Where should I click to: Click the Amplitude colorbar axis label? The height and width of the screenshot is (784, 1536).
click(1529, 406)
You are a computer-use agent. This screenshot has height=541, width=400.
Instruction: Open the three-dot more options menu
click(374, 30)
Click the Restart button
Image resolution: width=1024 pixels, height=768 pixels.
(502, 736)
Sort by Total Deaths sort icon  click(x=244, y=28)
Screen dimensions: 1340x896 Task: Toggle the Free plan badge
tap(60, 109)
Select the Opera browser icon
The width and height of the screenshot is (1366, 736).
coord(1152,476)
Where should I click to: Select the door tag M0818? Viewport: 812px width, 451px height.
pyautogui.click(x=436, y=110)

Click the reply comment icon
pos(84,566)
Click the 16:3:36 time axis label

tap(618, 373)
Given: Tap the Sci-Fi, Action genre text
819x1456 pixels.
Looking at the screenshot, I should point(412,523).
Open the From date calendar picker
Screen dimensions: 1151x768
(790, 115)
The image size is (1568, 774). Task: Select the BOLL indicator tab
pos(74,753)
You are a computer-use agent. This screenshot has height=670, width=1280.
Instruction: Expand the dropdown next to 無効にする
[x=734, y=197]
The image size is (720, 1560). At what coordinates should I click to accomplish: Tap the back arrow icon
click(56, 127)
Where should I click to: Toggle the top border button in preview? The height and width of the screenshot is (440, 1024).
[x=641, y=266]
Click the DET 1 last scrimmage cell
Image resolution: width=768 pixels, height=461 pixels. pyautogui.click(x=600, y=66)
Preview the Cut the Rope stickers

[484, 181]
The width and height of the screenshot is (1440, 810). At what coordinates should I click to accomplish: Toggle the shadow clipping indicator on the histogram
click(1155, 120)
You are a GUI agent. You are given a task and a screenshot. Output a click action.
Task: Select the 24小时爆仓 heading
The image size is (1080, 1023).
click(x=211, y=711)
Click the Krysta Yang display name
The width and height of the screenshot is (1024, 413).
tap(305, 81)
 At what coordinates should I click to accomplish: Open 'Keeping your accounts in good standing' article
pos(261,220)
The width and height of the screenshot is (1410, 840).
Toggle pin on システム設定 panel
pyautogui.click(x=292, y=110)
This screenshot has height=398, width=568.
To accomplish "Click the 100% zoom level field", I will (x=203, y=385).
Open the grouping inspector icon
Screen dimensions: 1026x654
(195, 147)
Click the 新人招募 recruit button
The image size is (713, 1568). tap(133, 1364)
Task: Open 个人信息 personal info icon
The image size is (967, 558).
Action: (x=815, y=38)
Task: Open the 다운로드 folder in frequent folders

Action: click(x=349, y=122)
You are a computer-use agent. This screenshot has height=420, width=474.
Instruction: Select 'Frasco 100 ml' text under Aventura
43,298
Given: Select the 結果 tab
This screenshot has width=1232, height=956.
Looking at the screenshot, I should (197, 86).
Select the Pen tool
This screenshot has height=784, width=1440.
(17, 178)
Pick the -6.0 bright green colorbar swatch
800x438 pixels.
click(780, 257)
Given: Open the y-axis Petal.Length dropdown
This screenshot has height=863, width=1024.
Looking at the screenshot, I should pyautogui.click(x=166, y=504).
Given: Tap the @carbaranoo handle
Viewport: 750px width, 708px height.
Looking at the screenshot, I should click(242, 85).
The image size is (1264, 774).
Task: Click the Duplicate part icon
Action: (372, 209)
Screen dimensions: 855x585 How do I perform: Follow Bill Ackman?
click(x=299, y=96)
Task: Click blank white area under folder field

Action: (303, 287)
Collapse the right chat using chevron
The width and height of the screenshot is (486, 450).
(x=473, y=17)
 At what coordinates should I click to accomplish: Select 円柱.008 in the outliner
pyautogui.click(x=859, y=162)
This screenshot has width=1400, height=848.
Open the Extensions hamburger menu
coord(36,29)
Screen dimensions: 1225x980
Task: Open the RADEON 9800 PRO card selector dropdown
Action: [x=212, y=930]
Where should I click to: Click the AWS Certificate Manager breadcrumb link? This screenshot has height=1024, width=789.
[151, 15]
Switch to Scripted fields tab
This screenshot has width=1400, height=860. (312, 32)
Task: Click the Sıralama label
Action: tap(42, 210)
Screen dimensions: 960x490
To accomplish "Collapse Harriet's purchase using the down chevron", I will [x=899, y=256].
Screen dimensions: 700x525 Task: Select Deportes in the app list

____

The full set of records, transcribed exactly, is the answer.

- Response to this task:
Where should I click to: Click the Amplitude colorbar axis label? The height and width of the screenshot is (784, 1536).
click(1529, 406)
You are a computer-use agent. This screenshot has height=541, width=400.
Instruction: Open the three-dot more options menu
click(374, 30)
Click the Restart button
Image resolution: width=1024 pixels, height=768 pixels.
(502, 736)
Sort by Total Deaths sort icon  click(x=244, y=28)
Screen dimensions: 1340x896 Task: Toggle the Free plan badge
tap(60, 109)
Select the Opera browser icon
The width and height of the screenshot is (1366, 736).
coord(1152,476)
Where should I click to: Select the door tag M0818? Viewport: 812px width, 451px height.
pyautogui.click(x=436, y=110)

Click the reply comment icon
pos(84,566)
Click the 16:3:36 time axis label

tap(618, 373)
Given: Tap the Sci-Fi, Action genre text
819x1456 pixels.
Looking at the screenshot, I should point(412,523).
Open the From date calendar picker
Screen dimensions: 1151x768
(790, 115)
The image size is (1568, 774). Task: Select the BOLL indicator tab
pos(74,753)
You are a computer-use agent. This screenshot has height=670, width=1280.
Instruction: Expand the dropdown next to 無効にする
[x=734, y=197]
The image size is (720, 1560). At what coordinates should I click to accomplish: Tap the back arrow icon
click(56, 127)
Where should I click to: Toggle the top border button in preview? The height and width of the screenshot is (440, 1024).
[x=641, y=266]
Click the DET 1 last scrimmage cell
Image resolution: width=768 pixels, height=461 pixels. pyautogui.click(x=600, y=66)
Preview the Cut the Rope stickers

[484, 181]
The width and height of the screenshot is (1440, 810). At what coordinates should I click to accomplish: Toggle the shadow clipping indicator on the histogram
click(1155, 120)
You are a GUI agent. You are given a task and a screenshot. Output a click action.
Task: Select the 24小时爆仓 heading
The image size is (1080, 1023).
click(x=211, y=711)
Click the Krysta Yang display name
The width and height of the screenshot is (1024, 413).
tap(305, 81)
 At what coordinates should I click to accomplish: Open 'Keeping your accounts in good standing' article
pos(261,220)
The width and height of the screenshot is (1410, 840).
Toggle pin on システム設定 panel
pyautogui.click(x=292, y=110)
This screenshot has height=398, width=568.
To accomplish "Click the 100% zoom level field", I will (x=203, y=385).
Open the grouping inspector icon
Screen dimensions: 1026x654
(195, 147)
Click the 新人招募 recruit button
The image size is (713, 1568). tap(133, 1364)
Task: Open 个人信息 personal info icon
The image size is (967, 558).
Action: (x=815, y=38)
Task: Open the 다운로드 folder in frequent folders

Action: click(x=349, y=122)
You are a computer-use agent. This screenshot has height=420, width=474.
Instruction: Select 'Frasco 100 ml' text under Aventura
43,298
Given: Select the 結果 tab
This screenshot has width=1232, height=956.
Looking at the screenshot, I should (197, 86).
Select the Pen tool
This screenshot has height=784, width=1440.
(17, 178)
Pick the -6.0 bright green colorbar swatch
800x438 pixels.
click(780, 257)
Given: Open the y-axis Petal.Length dropdown
This screenshot has height=863, width=1024.
Looking at the screenshot, I should pyautogui.click(x=166, y=504).
Given: Tap the @carbaranoo handle
Viewport: 750px width, 708px height.
Looking at the screenshot, I should click(242, 85).
The image size is (1264, 774).
Task: Click the Duplicate part icon
Action: (372, 209)
Screen dimensions: 855x585 How do I perform: Follow Bill Ackman?
click(x=299, y=96)
Task: Click blank white area under folder field

Action: (303, 287)
Collapse the right chat using chevron
The width and height of the screenshot is (486, 450).
(x=473, y=17)
 At what coordinates should I click to accomplish: Select 円柱.008 in the outliner
pyautogui.click(x=859, y=162)
This screenshot has width=1400, height=848.
Open the Extensions hamburger menu
coord(36,29)
Screen dimensions: 1225x980
Task: Open the RADEON 9800 PRO card selector dropdown
Action: [x=212, y=930]
Where should I click to: Click the AWS Certificate Manager breadcrumb link? This screenshot has height=1024, width=789.
[151, 15]
Switch to Scripted fields tab
This screenshot has width=1400, height=860. (312, 32)
Task: Click the Sıralama label
Action: tap(42, 210)
Screen dimensions: 960x490
To accomplish "Collapse Harriet's purchase using the down chevron", I will [x=899, y=256].
Screen dimensions: 700x525 Task: Select Deportes in the app list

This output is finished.